Given passage ▸

----------

Pike Brewing Co. says it will expand the space it occupies on downtown Seattle’s First Avenue by 25 percent so it can brew more beer, get more street visibility, and add more capacity to its pub, The Seattle Times reported on October 16.

The 5,500-square-foot expansion will enable beer production, currently at 12,500 barrels of beer a year, to increase by one quarter, said the brewery’s vice president of operations, Drew Gillespie.

The new space will replace a high atrium that currently looks out onto First Avenue and will house the restaurant, which is currently below ground level and lacks a street presence.

“That is a huge advantage. Many people don’t know where we are,” Gillespie said.

The brewery, founded in 1989 by Charles and Rose Ann Finkel, also announced it was expanding its roster of partners to add three long time employees: Gillespie, vice president controller Patti Baker and executive chef Gary Marx.

Adding the new partners responds to the founders’ desire for Pike Brewing to remain an independent company. “They realize it takes generations to make that happen,” Gillespie said.

The move comes after Elysian Brewing, another popular local brewery, was bought in January by giant Anheuser-Busch.

----------

Dataset rows ▸
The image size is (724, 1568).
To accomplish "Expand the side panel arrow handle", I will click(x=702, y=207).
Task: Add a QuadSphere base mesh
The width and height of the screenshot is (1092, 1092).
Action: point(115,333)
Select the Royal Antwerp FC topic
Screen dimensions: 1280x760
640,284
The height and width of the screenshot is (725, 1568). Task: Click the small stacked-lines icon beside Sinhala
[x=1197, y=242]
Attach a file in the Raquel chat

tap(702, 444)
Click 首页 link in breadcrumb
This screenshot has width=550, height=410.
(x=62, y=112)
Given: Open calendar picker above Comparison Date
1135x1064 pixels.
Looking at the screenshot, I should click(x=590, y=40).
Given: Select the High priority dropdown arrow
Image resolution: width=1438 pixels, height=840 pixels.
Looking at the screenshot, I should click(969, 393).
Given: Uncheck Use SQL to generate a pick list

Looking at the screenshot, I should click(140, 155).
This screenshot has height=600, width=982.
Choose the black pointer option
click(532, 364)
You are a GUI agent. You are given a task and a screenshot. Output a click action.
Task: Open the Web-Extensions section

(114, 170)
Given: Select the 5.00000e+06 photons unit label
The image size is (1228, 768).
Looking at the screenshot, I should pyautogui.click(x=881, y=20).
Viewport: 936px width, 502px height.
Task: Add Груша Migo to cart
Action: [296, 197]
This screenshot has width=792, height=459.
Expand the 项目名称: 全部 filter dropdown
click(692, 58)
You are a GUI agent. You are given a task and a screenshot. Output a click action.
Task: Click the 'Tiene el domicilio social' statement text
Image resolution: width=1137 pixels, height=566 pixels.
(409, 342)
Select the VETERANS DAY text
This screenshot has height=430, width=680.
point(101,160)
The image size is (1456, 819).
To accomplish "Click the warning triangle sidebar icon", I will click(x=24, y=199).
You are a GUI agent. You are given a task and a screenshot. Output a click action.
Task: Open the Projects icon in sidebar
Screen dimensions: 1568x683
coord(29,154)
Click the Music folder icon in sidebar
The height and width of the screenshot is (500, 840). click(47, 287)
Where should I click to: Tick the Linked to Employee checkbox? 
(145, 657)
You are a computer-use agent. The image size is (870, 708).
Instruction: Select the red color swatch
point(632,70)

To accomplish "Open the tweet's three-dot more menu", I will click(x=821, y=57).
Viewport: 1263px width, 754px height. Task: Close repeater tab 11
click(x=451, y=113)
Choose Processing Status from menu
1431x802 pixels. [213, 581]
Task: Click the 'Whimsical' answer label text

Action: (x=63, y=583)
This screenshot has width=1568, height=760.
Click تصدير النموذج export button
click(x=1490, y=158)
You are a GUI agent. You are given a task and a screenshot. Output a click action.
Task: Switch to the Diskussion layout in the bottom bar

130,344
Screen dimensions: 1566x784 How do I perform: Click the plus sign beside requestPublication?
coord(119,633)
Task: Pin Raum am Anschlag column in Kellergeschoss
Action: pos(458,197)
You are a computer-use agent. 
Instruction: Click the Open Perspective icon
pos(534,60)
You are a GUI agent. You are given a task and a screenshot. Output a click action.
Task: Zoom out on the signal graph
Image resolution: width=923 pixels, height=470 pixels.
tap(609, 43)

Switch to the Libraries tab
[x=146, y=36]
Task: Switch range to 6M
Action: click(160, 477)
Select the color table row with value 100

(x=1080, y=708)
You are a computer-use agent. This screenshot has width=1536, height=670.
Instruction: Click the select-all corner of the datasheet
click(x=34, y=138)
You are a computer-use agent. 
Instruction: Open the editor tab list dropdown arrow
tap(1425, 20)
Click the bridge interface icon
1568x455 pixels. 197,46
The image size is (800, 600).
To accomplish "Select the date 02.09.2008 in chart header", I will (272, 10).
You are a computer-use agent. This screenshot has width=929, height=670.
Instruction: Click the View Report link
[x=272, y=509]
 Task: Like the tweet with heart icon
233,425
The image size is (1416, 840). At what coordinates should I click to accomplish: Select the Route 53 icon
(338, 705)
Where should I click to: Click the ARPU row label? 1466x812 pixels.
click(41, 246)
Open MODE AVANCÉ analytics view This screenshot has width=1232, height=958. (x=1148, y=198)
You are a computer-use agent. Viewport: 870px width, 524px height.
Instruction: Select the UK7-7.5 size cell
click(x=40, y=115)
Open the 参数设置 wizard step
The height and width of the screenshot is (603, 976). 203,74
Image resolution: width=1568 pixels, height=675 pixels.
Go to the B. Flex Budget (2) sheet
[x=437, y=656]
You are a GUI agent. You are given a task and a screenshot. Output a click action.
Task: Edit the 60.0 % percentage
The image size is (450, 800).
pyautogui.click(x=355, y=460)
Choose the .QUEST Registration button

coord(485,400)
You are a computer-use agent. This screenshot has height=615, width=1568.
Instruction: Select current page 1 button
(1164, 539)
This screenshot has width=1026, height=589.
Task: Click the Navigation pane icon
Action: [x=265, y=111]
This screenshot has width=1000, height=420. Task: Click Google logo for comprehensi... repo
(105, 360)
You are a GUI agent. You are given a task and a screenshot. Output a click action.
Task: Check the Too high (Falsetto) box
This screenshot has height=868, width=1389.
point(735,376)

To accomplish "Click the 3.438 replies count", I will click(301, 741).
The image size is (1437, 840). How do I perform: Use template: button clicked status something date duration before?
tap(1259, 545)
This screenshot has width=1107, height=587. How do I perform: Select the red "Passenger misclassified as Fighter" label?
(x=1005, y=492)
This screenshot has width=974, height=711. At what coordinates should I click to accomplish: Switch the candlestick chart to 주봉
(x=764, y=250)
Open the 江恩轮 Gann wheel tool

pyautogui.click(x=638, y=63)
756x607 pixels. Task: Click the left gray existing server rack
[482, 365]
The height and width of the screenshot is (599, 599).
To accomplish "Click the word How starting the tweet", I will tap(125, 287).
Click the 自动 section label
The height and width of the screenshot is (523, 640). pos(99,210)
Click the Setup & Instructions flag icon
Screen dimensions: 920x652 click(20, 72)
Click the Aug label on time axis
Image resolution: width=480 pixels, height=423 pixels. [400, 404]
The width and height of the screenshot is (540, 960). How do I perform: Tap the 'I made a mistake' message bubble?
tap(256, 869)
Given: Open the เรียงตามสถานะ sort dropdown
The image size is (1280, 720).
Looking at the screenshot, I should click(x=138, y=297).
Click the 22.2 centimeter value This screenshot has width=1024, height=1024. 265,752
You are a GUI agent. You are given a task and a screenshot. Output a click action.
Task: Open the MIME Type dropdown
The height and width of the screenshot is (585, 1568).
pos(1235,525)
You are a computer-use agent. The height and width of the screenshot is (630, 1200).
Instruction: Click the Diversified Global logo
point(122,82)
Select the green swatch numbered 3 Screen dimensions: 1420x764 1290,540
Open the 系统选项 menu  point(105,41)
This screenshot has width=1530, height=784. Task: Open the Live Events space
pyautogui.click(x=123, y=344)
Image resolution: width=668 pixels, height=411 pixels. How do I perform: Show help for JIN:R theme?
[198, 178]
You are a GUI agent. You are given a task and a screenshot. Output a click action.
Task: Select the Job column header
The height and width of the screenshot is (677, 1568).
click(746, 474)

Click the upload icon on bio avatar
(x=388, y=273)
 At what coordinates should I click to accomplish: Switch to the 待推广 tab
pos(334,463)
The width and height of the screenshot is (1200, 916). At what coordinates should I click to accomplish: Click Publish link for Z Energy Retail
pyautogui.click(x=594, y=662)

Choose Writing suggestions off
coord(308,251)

----------

Work to complete ▸
1. Answer these from the Pike Brewing article:
(a) By what percentage will Pike Brewing expand its space on First Avenue?
(b) In what year was the brewery founded, and by whom?
(c) Which company bought Elysian Brewing in January?
2. Carry on the Pike Brewing article from its last sentence.
The rows come from a different source than the article.

Answers to the exercise ▸
1.
(a) 25 percent
(b) 1989, by Charles and Rose Ann Finkel
(c) Anheuser-Busch

2.
Separately, Tacoma-based Pacific Brewing & Malting Co. said it is buying the beer-making assets and pub of American Brewing Co., an Edmonds craft brewery that went public last year as a penny stock.

The purchase price was $750,000, according to regulatory filings. (That’s well below its market cap of $5.9 million, although trading in the company’s shares is thin.)

The breweries and tapdoors of both companies will coexist, a Pacific Brewing press release stated.

“It became clear that the demands of a publicly traded company were not well suited for a small local craft brewery,” said Neil Fallon, CEO of American Brewing, which will continue to brew the fermented tea drink kombucha. “For example, investors living all over the country cannot buy our beer in their local markets. This hinders the growth of the stock and frustrates shareholders.”